On a walk through Sharpham's Great Wood I delighted in filling my basket with beautiful wild garlic leaves and potent nettles.
I love making pesto with wild garlic, nettles and seeds, pounding it all together in a heavy pestle and mortar in Sharpham's Woodland Campsite kitchen, with foraging groups, or whizzing it up in a blender at home.
Pesto doesn’t have to be just on pasta, you can mix it in a beautiful risotto along with other wild greens and lemon juice, add it to soups, use as a veggie burger relish or put onto pizza.
There is so much you can do with wild garlic and you can eat it all - leaves, roots, buds and flowers. For some people the intense hit of garlic is too much. For myself?

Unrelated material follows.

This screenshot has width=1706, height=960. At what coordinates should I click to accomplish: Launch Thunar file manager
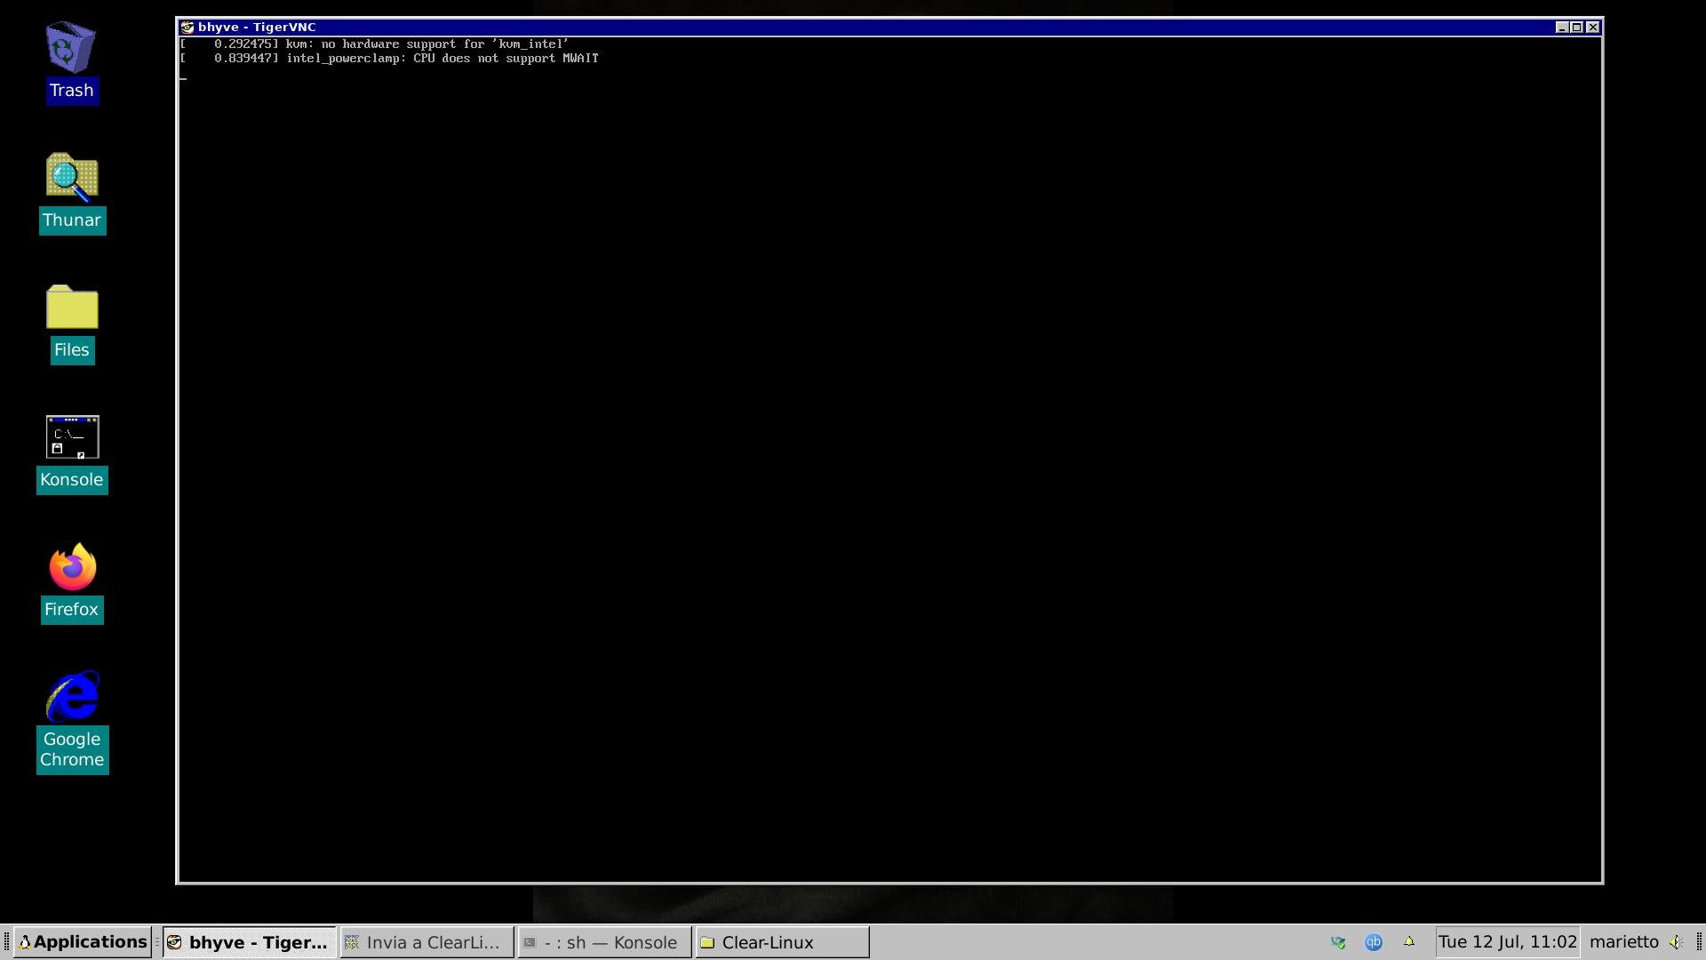tap(73, 191)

I just love it!
I love the flavour and the smell - it just smells of health and vibrancy!
If it is too much for you I would recommend cooking it as this immediately softens the flavour and mellows it out to a soft background lull.

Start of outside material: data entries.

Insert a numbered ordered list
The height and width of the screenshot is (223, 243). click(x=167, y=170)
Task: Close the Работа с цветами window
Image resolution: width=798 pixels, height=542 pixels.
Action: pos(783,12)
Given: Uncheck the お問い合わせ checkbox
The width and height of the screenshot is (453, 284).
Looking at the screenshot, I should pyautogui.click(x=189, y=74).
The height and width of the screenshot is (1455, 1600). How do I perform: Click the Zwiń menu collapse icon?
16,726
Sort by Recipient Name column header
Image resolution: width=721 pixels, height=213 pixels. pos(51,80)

Wild garlic is such a beneficial plant to have in your diet as it helps to cleanse the blood, ward off infections and boost the immune system.
I like to try and find subtle and easy ways in which I can have it every day throughout the Spring.
Such as making a vinegar with it or an oil that I can add to meals every day.
To make the pesto
You will need seeds or nuts of some kind. I love pumpkin and sunflower for their cheapness or walnuts and hazelnuts for their richness.
I also love to toast the nuts or seeds first in a hot pan.
You can place the nuts/seeds in a blender adding your wild garlic leaves, a good pinch of salt, glugs of olive oil and the juice of one lemon.
Be careful when gathering wild garlic
At this time of the year, young wild garlic leaves and the young leaves of the poisonous Lords-and-Ladies plant (Arum Maculatum) can be easily confused.
They often grow close to each other, and are similar in colour and texture, so be especially attentive when foraging.